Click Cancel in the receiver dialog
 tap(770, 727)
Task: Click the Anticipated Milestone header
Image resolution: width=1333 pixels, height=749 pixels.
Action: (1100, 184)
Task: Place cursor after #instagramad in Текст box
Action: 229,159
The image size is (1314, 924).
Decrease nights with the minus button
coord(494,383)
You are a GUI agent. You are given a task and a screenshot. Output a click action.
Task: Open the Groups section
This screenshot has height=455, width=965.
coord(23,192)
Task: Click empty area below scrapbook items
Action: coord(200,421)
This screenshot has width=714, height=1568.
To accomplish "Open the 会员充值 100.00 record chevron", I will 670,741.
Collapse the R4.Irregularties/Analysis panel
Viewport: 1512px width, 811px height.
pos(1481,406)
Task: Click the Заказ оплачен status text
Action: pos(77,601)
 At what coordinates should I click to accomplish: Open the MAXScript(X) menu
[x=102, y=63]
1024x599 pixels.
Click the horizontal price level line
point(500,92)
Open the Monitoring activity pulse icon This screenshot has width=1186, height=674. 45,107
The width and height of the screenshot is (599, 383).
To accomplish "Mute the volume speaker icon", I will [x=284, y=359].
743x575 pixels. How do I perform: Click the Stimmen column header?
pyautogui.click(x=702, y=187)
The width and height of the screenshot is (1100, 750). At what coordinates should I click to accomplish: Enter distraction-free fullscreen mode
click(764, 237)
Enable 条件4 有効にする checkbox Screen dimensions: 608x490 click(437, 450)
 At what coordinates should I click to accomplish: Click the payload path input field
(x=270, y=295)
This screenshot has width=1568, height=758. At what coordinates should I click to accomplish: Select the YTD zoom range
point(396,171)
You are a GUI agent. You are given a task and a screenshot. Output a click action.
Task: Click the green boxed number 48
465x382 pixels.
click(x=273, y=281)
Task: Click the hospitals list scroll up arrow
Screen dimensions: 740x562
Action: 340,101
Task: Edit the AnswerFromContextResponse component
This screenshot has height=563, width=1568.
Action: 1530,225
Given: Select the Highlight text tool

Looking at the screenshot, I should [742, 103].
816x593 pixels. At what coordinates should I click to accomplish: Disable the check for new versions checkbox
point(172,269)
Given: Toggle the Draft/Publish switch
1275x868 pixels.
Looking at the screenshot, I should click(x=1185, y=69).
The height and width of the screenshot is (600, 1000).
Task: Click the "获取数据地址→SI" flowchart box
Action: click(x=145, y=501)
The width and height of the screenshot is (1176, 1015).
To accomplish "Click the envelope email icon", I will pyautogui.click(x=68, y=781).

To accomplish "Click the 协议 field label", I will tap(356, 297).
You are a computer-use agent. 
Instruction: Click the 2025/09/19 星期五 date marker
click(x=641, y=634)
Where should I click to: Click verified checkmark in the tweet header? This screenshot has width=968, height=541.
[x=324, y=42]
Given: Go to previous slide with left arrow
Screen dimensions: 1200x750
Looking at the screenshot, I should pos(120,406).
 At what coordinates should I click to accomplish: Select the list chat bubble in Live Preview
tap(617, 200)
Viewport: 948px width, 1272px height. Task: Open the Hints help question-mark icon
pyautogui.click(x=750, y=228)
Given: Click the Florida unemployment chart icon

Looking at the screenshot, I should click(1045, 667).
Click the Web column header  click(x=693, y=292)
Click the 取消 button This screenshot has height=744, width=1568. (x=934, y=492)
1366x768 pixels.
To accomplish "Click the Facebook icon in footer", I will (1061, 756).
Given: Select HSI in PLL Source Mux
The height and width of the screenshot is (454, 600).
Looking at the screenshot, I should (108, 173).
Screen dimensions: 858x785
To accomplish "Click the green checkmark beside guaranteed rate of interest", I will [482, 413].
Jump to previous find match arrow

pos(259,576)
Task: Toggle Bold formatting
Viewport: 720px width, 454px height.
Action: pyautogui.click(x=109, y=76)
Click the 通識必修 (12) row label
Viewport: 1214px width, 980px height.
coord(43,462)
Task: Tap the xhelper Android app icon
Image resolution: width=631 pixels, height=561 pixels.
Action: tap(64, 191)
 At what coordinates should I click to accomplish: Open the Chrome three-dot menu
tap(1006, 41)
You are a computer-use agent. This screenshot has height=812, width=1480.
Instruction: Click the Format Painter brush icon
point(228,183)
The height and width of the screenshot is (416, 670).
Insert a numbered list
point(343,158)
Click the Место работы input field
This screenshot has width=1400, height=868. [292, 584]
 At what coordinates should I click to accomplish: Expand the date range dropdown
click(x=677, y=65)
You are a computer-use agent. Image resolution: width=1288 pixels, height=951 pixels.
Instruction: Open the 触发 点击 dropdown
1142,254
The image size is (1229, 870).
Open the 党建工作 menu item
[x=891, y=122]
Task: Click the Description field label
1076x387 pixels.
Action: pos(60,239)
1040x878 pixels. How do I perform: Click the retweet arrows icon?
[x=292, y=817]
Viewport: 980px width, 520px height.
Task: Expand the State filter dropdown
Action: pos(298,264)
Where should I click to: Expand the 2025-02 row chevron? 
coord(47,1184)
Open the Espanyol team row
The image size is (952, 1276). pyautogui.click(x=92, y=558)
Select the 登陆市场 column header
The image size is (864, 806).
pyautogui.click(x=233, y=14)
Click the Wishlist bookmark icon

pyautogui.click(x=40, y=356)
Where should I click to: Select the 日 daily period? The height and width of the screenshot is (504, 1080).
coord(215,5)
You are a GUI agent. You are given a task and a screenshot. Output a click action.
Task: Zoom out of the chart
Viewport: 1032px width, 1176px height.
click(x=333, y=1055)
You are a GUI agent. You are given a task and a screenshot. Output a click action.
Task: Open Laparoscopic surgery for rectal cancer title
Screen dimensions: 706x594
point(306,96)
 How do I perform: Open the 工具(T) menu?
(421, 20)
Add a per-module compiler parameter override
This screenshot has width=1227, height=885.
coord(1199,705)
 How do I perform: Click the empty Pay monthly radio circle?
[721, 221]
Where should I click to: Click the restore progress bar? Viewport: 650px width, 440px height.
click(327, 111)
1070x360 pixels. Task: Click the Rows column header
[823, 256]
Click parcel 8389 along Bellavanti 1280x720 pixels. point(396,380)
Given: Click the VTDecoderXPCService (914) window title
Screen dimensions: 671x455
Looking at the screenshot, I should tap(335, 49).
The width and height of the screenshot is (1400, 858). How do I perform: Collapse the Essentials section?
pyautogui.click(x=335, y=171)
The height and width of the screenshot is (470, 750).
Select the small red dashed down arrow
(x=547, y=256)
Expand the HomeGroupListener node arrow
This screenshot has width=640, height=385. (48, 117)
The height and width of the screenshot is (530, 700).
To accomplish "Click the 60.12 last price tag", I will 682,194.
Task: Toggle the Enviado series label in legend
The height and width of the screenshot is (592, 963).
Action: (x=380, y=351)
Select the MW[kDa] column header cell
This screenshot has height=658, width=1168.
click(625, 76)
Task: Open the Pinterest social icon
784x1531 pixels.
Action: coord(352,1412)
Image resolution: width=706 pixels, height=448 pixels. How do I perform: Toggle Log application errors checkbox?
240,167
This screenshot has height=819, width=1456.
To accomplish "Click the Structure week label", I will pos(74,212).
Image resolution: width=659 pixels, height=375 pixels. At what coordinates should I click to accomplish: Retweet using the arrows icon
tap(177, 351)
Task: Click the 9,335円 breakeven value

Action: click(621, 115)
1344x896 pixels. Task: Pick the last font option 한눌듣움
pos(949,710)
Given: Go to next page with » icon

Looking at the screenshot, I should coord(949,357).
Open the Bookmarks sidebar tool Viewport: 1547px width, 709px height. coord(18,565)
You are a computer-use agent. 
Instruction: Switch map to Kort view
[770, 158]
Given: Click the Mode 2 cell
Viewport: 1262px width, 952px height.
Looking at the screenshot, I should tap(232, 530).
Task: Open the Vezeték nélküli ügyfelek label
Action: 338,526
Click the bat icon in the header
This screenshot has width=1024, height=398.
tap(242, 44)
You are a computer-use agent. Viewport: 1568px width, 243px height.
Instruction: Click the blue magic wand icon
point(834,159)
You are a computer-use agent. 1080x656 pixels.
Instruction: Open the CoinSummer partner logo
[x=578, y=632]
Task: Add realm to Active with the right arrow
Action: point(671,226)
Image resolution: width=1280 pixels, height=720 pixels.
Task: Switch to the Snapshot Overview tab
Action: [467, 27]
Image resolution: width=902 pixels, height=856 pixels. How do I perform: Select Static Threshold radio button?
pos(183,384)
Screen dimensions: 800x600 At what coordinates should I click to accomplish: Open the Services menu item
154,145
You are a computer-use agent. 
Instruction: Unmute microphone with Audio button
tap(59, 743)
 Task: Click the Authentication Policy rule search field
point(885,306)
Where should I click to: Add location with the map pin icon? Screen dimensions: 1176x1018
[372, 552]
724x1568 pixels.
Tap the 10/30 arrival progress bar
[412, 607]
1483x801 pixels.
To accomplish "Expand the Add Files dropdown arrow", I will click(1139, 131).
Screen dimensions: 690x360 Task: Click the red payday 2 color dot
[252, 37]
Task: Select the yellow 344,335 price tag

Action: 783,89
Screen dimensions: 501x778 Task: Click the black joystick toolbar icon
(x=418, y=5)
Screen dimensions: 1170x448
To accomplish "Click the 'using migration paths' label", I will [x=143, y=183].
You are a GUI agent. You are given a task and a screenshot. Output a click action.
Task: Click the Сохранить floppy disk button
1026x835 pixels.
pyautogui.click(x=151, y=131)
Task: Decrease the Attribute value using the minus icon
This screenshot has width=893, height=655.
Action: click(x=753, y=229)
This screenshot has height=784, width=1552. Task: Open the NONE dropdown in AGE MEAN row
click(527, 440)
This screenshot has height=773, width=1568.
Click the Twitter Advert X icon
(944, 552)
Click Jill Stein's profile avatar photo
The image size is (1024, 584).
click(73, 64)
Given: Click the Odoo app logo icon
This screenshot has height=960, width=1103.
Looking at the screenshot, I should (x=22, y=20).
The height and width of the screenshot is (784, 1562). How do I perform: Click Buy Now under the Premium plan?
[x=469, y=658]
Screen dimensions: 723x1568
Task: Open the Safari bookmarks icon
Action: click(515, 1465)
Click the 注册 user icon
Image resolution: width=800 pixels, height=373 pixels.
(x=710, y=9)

- - -

**ABOUT THIS TASK**
When the word "cell" occurs in a line above, list that line.

**EXERCISE SOLUTION**
Select the MW[kDa] column header cell
Given: Click the Mode 2 cell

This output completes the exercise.